***** Tekstfragment

Datum uitspraak:
Datum publicatie:
Rechtsgebied:
Zaaknummer:
Soort procedure:
Zittingsplaats:
Instantie:
Vindplaatsen:

Inhoudsindicatie:

Kort geding. Aanbesteding. Het invullen van het verkeerde prijsinvulformulier is geen kennelijke fout die zich leent voor eenvoudig herstel. Herstel van de gemaakte fout zou leiden tot een nieuwe inschrijving. Geen verplichting voor de aanbestedende dienst om de inschrijver gelegenheid te geven voor herstel.

Uitspraak



Rechtbank den haag

Team handel - voorzieningenrechter

zaak- / rolnummer: C/09/523523 / KG ZA 16-1514

Vonnis in kort geding van 8 maart 2017

in de zaak van

de besloten vennootschap met beperkte aansprakelijkheid

Willis B.V.,

gevestigd te Amsterdam,

eiseres,

advocaat mr. B.J.H. Blaisse-Verkooyen te Haarlem,

tegen:

1. de publiekrechtelijke rechtspersoon

Hoogheemraadschap van Delfland,

zetelende te Delft,

2. de publiekrechtelijke rechtspersoon

Hoogheemraadschap van Rijnland,

zetelende te Leiden,

3. de publiekrechtelijke rechtspersoon

Hoogheemraadschap van Schieland en Krimpenerwaard,

zetelende te Rotterdam,

4. de publiekrechtelijke rechtspersoon

Waterschap Drents Overijsselse Delta,

zetelende te Zwolle,

5. de publiekrechtelijke rechtspersoon

Waterschap Hollandse Delta,

zetelende te Ridderkerk,

6. de publiekrechtelijke rechtspersoon

Waterschap Noorderzijlvest,

zetelende te Groningen,

7. de publiekrechtelijke rechtspersoon

Waterschap Rijn en IJssel,

zetelende te Doetinchem,

8. de publiekrechtelijke rechtspersoon

Waterschap Rivierenland,

zetelende te Tiel,

9. de publiekrechtelijke rechtspersoon

Waterschap Vallei en Veluwe,

zetelende te Apeldoorn,

10. de publiekrechtelijke rechtspersoon

Waterschap Vechtstromen,

zetelende te Almelo,

11. de publiekrechtelijke rechtspersoon

Waterschap Wetterskip Fryslȃn,

zetelende te Leeuwarden,

gedaagden,

advocaat mr. T. van Wijk te Nijmegen.

**********
***** Datasetregels

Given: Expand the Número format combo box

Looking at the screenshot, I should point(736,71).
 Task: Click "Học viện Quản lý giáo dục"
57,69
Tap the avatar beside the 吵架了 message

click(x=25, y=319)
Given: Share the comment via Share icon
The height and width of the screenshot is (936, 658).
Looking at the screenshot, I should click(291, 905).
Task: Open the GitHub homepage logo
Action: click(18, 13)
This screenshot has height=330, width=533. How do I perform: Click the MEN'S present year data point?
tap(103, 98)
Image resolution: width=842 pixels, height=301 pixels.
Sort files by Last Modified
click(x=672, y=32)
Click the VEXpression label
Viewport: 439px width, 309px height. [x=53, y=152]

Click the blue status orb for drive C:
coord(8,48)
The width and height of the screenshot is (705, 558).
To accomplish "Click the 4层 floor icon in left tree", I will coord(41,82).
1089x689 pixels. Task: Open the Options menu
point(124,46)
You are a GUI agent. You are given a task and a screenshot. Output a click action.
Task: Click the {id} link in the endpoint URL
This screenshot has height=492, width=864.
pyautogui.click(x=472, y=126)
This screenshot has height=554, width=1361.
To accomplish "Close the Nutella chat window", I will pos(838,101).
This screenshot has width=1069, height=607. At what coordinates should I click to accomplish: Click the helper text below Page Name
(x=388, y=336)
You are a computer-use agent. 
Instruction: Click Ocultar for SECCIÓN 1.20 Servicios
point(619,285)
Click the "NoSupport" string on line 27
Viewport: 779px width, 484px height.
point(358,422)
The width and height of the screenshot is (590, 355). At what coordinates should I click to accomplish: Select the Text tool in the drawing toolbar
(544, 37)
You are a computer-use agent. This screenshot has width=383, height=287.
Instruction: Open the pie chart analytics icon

**********

§ **Wat je doet**:
**a.** Vertaal deze zin uit de uitspraak over de aanbesteding in het Engels: "Herstel van de gemaakte fout zou leiden tot een nieuwe inschrijving."
**b.** Ga alsjeblieft verder met de uitspraak over de aanbesteding, vanaf het punt waar die nu ophoudt.
Deze regels komen uit een andere bron.

§ **Antwoorden**:
**a.** Correcting the mistake that was made would lead to a new bid.

**b.**
Partijen worden hierna respectievelijk aangeduid als ‘Willis’ en ‘Delfland’ (gedaagden gezamenlijk).

1 De procedure

1.1.

Het verloop van de procedure blijkt uit:

- de dagvaardingen van 15 december 2016;

- de akte houdende overlegging van 10 producties;

- de brief van 16 februari 2017 van de advocaat van Willis met als bijlage de gewijzigde productie 6;

- de op 21 februari 2017 gehouden mondelinge behandeling, waarbij door beide partijen pleitnotities zijn overgelegd.

1.2.

Ter zitting is vonnis bepaald op heden.

2 De feiten

Op grond van de stukken en het verhandelde ter zitting wordt in dit geding van het volgende uitgegaan.

2.1.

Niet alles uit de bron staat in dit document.